Comp150CPA: Clouds and Power-Aware Computing
Classroom Exercise 11 Answers
Service-Oriented Datastores
Spring 2011
group member 1: ____________________________ login: ______________
group member 2: ____________________________ login: ______________
group member 3: ____________________________ login: ______________
group member 4: ____________________________ login: ______________
group member 5: ____________________________ login: ______________
In class we have studied how to think of a cloud application as a service,
including choices for front-facing cloud datastores.
Let's explore that in more detail.
- What is the CAP class of a database server running on
a single machine? Why?
Answer:
It is in at least class CA, because an outage on the server can lead to
data loss. Arguably, since it cannot be partitioned,
one could consider it to be in class P as well.
- Is there a reasonable use for cloud datastores in CAP class CA?
What might it be?
Answer:
A thing in class CA has consistency and availability but not partition
resilience. The appropriate uses of such a thing include
- Best-effort services where transaction resilience is not promised,
e.g., social locator services.
- Situations in which there is no effect of partitioning, including
where a database is replicated precisely on a farm of servers.
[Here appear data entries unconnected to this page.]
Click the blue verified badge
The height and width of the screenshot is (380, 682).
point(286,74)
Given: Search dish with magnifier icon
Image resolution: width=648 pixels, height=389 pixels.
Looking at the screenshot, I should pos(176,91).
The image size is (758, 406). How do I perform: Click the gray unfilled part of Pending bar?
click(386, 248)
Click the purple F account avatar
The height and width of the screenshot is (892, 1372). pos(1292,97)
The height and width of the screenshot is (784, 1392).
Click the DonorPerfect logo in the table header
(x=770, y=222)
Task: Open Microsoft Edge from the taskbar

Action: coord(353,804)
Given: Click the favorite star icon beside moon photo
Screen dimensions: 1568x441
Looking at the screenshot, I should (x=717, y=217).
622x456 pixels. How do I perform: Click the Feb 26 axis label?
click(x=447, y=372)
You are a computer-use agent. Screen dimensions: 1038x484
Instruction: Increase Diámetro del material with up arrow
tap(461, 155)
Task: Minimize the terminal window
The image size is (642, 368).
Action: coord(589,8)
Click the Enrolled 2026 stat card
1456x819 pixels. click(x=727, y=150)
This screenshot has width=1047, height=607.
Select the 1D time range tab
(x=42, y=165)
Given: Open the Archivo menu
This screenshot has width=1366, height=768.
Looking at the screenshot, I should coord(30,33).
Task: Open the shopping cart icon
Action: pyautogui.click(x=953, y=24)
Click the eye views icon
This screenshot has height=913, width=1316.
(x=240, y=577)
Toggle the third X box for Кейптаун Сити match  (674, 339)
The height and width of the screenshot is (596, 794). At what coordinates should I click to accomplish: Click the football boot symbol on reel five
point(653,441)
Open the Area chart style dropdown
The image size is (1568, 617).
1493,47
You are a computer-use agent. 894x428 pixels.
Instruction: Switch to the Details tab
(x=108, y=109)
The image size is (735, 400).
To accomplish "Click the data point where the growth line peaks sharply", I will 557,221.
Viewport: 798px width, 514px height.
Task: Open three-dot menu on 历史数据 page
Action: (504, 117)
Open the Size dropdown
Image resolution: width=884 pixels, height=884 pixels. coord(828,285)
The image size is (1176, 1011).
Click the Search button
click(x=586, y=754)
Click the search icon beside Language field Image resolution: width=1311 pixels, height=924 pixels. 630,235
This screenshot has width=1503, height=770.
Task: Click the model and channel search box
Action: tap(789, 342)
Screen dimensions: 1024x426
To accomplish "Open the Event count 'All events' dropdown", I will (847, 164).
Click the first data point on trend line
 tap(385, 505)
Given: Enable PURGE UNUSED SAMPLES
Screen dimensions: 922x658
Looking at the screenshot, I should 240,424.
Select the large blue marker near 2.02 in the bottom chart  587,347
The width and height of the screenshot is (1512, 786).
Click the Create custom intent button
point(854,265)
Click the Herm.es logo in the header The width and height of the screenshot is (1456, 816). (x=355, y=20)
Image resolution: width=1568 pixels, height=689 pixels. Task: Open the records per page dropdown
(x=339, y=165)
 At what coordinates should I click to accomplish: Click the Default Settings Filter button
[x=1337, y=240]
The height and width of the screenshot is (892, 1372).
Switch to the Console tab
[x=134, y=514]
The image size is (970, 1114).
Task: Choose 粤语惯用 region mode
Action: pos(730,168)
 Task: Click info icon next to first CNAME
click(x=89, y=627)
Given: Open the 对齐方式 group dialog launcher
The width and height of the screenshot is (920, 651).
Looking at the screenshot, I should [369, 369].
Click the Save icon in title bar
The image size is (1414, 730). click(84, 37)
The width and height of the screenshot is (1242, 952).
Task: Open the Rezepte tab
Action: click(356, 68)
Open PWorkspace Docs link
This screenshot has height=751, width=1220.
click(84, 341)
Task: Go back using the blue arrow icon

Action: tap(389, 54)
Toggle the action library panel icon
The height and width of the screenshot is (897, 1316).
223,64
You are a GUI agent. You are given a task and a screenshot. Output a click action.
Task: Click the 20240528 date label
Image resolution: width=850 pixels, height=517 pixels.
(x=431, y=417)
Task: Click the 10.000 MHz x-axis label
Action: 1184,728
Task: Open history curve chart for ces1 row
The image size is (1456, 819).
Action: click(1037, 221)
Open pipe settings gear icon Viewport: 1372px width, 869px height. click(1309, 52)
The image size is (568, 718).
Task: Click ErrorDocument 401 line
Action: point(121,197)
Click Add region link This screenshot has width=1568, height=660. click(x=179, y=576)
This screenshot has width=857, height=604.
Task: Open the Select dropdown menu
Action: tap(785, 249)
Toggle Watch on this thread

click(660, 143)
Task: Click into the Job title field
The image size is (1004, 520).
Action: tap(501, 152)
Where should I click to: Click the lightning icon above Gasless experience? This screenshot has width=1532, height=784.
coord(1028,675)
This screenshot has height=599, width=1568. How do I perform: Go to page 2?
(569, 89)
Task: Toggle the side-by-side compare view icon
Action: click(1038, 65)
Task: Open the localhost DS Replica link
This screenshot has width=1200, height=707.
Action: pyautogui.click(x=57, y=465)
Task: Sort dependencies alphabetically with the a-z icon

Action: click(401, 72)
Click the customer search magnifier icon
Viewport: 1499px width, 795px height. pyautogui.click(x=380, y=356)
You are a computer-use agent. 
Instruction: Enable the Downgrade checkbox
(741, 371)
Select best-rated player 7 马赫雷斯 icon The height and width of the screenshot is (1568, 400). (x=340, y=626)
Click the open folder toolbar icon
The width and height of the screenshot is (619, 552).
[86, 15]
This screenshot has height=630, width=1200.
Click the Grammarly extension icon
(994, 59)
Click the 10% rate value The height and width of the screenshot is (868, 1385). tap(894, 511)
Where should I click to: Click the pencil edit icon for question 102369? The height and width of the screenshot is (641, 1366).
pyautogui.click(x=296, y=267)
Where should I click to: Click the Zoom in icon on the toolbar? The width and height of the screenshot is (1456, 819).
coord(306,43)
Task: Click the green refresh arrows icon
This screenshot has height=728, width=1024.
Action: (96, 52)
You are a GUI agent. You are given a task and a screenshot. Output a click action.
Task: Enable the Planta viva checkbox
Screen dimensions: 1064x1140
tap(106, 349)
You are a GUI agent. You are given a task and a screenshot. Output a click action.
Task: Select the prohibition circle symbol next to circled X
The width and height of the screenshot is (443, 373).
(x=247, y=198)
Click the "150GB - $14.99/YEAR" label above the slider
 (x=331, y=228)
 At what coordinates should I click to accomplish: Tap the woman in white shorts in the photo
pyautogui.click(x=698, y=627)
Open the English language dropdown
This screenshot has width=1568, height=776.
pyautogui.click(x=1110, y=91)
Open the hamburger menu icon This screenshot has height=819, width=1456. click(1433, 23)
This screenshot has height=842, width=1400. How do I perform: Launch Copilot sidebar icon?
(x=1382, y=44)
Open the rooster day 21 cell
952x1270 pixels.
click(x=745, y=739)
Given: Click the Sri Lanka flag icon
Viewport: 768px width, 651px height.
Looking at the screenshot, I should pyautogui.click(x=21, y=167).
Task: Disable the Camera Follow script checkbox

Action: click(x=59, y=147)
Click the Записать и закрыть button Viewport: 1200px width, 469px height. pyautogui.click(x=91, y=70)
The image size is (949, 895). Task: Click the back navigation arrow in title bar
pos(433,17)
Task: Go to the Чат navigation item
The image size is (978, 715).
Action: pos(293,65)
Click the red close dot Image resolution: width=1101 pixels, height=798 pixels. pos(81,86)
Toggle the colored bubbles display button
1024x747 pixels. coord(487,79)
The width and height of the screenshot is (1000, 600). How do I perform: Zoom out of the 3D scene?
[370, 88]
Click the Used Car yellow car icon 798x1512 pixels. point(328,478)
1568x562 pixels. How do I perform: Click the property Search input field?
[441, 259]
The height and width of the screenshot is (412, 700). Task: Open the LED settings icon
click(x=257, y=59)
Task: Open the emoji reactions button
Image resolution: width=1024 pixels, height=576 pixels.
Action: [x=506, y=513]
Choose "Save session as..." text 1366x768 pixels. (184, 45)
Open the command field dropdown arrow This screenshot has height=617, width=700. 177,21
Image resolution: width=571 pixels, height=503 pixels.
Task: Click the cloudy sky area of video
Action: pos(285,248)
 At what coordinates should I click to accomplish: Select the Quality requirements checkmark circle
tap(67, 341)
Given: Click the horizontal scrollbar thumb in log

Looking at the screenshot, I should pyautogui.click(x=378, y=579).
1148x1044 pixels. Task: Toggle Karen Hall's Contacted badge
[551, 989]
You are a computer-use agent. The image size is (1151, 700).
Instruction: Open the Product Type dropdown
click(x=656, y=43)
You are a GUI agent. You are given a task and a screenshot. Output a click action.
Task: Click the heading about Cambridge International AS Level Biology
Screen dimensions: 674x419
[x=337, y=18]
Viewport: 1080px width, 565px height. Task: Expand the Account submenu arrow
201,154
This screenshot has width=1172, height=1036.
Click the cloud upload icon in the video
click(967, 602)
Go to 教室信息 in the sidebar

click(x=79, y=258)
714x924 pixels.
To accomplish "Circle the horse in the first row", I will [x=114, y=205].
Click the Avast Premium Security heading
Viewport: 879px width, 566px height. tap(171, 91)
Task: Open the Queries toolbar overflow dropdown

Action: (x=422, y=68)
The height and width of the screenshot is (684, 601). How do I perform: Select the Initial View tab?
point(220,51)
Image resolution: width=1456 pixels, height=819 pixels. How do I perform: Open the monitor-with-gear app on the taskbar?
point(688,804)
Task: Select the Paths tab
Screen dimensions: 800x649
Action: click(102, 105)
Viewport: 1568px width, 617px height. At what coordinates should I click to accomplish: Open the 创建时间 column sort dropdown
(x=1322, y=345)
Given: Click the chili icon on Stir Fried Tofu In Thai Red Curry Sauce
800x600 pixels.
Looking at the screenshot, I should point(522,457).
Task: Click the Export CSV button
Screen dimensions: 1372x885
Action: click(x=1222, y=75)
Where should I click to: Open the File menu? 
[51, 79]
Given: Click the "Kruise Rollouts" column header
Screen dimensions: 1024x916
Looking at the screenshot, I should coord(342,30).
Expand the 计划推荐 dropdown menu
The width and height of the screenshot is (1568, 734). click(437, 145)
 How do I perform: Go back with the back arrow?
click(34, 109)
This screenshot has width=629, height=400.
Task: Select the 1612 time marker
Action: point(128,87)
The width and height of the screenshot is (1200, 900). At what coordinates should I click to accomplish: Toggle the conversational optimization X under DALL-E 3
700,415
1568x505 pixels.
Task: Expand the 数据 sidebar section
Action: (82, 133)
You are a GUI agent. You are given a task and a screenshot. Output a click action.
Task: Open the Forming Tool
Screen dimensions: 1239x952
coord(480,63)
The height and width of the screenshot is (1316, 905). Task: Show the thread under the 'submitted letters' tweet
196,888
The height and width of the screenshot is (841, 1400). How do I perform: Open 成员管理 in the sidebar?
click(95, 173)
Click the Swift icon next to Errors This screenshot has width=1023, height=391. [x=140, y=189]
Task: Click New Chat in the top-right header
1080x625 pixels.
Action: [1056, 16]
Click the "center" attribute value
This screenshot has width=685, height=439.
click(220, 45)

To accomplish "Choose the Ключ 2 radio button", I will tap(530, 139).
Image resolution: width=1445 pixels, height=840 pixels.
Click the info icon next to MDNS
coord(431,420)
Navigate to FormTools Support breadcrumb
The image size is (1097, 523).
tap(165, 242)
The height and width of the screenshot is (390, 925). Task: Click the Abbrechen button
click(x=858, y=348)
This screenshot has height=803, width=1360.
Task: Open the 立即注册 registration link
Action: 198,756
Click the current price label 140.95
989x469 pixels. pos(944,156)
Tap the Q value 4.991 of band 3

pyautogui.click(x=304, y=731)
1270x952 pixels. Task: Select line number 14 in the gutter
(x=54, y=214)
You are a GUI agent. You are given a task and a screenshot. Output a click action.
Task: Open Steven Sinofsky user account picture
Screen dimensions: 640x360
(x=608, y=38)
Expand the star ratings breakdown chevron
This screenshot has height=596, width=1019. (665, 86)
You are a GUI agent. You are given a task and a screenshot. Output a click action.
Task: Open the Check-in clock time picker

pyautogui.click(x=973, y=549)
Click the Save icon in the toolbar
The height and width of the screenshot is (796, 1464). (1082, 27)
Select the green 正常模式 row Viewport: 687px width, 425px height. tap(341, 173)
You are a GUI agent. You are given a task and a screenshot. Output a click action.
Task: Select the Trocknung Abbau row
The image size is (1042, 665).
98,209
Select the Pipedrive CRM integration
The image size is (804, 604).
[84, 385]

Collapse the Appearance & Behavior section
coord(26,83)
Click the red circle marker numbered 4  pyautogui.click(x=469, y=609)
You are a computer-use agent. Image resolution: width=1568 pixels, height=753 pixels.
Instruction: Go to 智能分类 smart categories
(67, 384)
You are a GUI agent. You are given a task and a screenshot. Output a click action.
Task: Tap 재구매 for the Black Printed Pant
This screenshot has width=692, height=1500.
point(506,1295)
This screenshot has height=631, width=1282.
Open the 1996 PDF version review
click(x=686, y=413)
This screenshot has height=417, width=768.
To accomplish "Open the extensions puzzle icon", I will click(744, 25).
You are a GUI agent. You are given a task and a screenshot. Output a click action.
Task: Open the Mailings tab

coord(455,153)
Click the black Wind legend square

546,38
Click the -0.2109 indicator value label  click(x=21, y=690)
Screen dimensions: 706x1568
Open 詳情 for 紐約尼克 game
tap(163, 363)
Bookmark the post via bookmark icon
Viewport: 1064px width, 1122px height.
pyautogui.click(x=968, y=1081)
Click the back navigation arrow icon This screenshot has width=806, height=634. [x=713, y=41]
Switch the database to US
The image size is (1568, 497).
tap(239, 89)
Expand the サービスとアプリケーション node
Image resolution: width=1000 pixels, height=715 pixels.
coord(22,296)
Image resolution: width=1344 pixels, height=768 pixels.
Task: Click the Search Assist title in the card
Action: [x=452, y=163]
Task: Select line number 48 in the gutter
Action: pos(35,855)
The google search service is in class A and thus class CA. It
doesn't need to worry about consistency, because its returns are all
best-effort. it doesn't need to protect against partitioning, because
it is read-only once it starts, and consists of farms of duplicate
servers.
- I claimed in lecture that LinkedIn stores the results of a Pig
job in a NoSQL datastore. For assignment 4,
what is the key in this datastore, and what is the value?
Answer:
The key is the identity of one user, and the value is a structure
of potential friends and the friends-in-common.
- In Amazon Dynamo,
the datastore key for shopping cart contents
is the content of a cookie stored locally in your browser.
Suppose that one user opens two instances of a
shopping cart in two panes of the same browser, and proceeds to update
each one by deleting a different item. Draw a picture showing why
this is a conflict in the vector clock algorithm. Then describe what
the vector clock algorithm might do to resolve this situation,
to business advantage.
Answer:
The vector clock algorithm stores both versions of objects and the
version timestamps. In this case, the situation is something like:
Version 1 (initial)
Version 2 Derived from Version 1 at time 2
Version 3 Derived from version 1 at time 3
...
Which, as a picture, looks like this
Version 1
delete / \ delete
Version 2 \
Version 3
The vector clock algorithm resolves this discrepancy according to
business rules, in this case, merging the carts:
Version 1
delete / \ delete
Version 2 \
\ Version 3
\ /
Version 4 (merge of Version 2 and Version 3)
- (Advanced) A key feature of Amazon's Dynamo is what is called
"business-logic-based recovery". If a server is lost during a post,
so that the database is in an inconsistent state, consistency is
restored according to business rules rather than computer science
concepts. What are the appropriate business rules for merging
versions of a purchase transaction, or a return authorization? Why?
Answer:
The business resolution rules must take into account what a customer
expects. In the case of duplicate purchase transactions, the most
likely problem is that a user changed his or her mind. So the
appropriate resolution is to delete the earlier one and act on the
later one.
In the case of a return authorization, the appropriate resolution
is to merge if possible. It is quite possible that two different
return authorization requests were made for the same order.